3. piramit tabakası - en geniş katman. içerir piramidal nöronlar - 3 alt katman oluşturan küçük, orta (çoğunlukla), büyük. Bu hücrelerin dendritleri moleküler tabakaya ulaşır, bazı hücrelerin aksonları aynı yarımkürenin korteksinin diğer kısımlarında veya karşı yarımkürede biter. oluştururlar ilişkisel sinir yolları... İlişkisel işlevleri yerine getirirler.

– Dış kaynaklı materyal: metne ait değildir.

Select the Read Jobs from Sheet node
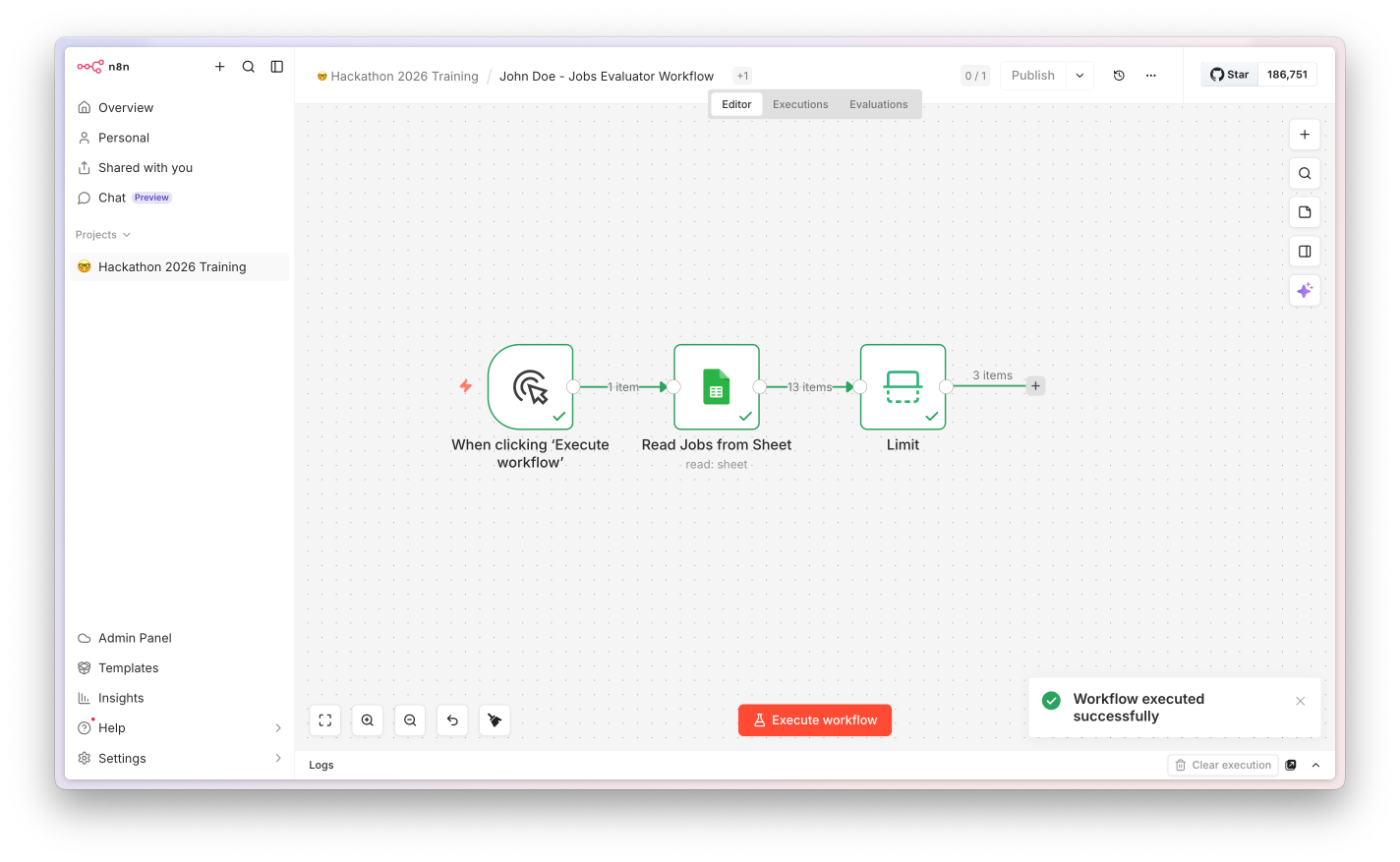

Sinir hücrelerinin bir kısmı - büyük piramidal nöronların aksonları beyaz maddeye girer ve azalan projeksiyon motor yollarının oluşumuna katılır. Bu katman en güçlü çağrışımsal işlevleri yerine getirir.

4. İç granüler tabaka - dar, küçük içerir yıldız şeklinde ve piramidal nöronlar. Dendritleri moleküler tabakaya ulaşır, aksonlar aynı yarımkürenin beyin korteksinde veya karşı yarımkürede biter. Bu durumda, işlemlerin bir kısmı 4 katman içinde yatay olarak çalışır. gerçekleştirir ilişkisel fonksiyonlar.

5. ganglion tabakası oldukça geniş, büyük ve orta içerir piramidal nöronlar. Bu evler devasa nöronlar (Betz hücreleri). Dendritler üstteki katmanlara giderek moleküler katmana ulaşır. Aksonlar beyaz maddeye girer ve oluşur azalan motor yolları.

6. polimorfik katman - gangliondan daha dar. Çeşitli şekillerde hücreler içerir, ancak baskındır. fusiform nöronlar. Dendritleri ayrıca üstteki katmanlara uzanır, moleküler katmana ulaşır ve aksonlar beyaz maddeye girer ve oluşuma katılır. inen sinir motor yolları.

Katmanlar 1-4 ilişkiseldir. Katmanlar 5-6, projeksiyon katmanlarıdır.

Kabuğuna beyaz bir madde eklenir. Miyelinli sinir lifleri içerir. İlişkisel lifler, bir yarım küre içinde, komissural - farklı yarım küreler arasında, projeksiyon - farklı seviyelerdeki bölümler arasında iletişim sağlar.

Korteksin hassas kısımları (%90) iyi gelişmiş 2, 4 katman içerir - dış ve iç granüler katmanlar. Böyle bir kabuk, taneli kabuk tipine aittir.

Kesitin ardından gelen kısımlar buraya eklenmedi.